Let us choose a substitution that simplifies the integrand. We observe that the derivative of $$\tan^{-1} x$$ is $$\frac{1}{1+x^2}$$, which is also present in the denominator of the integrand.
So, let $$u = \tan^{-1} x$$.
Now, we find the differential $$du$$ by differentiating $$u$$ with respect to $$x$$:
$$ \frac{du}{dx} = \frac{d}{dx} (\tan^{-1} x) = \frac{1}{1+x^2} $$
Therefore, $$du = \frac{1}{1+x^2} dx$$.

**step4** Changing the limits of integration

When performing a definite integral using substitution, the limits of integration must be changed from the original variable ($$x$$) to the new variable ($$u$$).
The original lower limit is $$x = 0$$.
Substitute this into our substitution equation: $$u = \tan^{-1} 0 = 0$$.
The original upper limit is $$x = 1$$.
Substitute this into our substitution equation: $$u = \tan^{-1} 1 = \frac{\pi}{4}$$.
So, the new limits of integration for $$u$$ are from $$0$$ to $$\frac{\pi}{4}$$.

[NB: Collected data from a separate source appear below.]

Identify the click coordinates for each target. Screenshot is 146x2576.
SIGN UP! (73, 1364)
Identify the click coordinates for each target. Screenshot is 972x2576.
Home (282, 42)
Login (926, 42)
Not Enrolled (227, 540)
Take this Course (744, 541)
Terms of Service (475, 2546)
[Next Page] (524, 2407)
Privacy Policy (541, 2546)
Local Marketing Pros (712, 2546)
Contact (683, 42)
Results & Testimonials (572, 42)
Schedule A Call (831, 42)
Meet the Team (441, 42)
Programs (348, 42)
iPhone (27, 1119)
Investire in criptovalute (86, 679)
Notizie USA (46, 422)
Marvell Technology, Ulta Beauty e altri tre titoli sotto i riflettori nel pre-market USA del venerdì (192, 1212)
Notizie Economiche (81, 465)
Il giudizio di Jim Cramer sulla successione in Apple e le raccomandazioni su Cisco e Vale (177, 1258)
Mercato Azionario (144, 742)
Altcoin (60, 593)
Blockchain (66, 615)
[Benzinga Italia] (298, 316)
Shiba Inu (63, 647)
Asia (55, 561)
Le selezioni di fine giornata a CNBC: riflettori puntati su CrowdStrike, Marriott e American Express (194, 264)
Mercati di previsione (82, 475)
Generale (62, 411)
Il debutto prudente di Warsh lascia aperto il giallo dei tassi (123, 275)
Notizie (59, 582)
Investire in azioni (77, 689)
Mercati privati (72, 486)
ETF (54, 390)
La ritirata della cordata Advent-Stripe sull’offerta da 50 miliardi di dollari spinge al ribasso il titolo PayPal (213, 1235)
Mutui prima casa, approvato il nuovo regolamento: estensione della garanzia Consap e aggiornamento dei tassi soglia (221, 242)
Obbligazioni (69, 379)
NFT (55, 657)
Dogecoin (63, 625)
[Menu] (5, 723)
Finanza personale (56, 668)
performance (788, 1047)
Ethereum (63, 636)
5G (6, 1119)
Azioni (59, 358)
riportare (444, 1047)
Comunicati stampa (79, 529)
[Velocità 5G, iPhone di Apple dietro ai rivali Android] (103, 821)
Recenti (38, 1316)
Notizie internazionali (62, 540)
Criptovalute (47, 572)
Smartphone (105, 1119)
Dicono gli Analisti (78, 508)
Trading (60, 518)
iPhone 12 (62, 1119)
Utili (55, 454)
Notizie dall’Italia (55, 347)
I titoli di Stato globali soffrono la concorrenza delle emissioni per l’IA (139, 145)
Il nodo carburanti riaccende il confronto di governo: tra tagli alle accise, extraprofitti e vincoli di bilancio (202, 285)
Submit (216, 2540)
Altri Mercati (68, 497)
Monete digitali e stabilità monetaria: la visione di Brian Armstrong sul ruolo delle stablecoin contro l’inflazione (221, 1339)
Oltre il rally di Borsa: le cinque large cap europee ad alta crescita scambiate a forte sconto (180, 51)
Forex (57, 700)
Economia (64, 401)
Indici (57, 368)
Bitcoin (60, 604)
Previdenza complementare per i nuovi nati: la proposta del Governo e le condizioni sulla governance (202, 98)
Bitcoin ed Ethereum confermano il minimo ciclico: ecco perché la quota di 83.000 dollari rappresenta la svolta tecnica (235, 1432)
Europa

**step5** Rewriting the integral in terms of u

Now, we substitute $$u$$ and $$du$$ into the original integral expression, along with the new limits:
The integral $$\int _ { 0 } ^ { 1 } \frac { \tan ^ { - 1 } x } { 1 + x ^ { 2 } } dx$$ becomes:
$$ \int_{0}^{\frac{\pi}{4}} u \, du $$

**step6** Evaluating the simplified integral

We now evaluate the transformed definite integral. The antiderivative of $$u$$ with respect to $$u$$ is given by the power rule of integration, which states that $$\int u^n du = \frac{u^{n+1}}{n+1} + C$$. Here, $$n=1$$.
So, the antiderivative of $$u$$ is $$\frac{u^{1+1}}{1+1} = \frac{u^2}{2}$$.
Now, we apply the Fundamental Theorem of Calculus by evaluating this antiderivative at the upper and lower limits:
$$ \left[ \frac{u^2}{2} \right]_{0}^{\frac{\pi}{4}} = \frac{(\frac{\pi}{4})^2}{2} - \frac{(0)^2}{2} $$

**step7** Calculating the final result

Perform the arithmetic to find the numerical value:
First, calculate the term with the upper limit:
$$ \frac{(\frac{\pi}{4})^2}{2} = \frac{\frac{\pi^2}{16}}{2} $$
To divide by 2, we multiply the denominator by 2:
$$ \frac{\pi^2}{16 \times 2} = \frac{\pi^2}{32} $$
Next, calculate the term with the lower limit:
$$ \frac{(0)^2}{2} = \frac{0}{2} = 0 $$
Finally, subtract the lower limit value from the upper limit value:
$$ \frac{\pi^2}{32} - 0 = \frac{\pi^2}{32} $$
Thus, the value of the definite integral is $$\frac{\pi^2}{32}$$.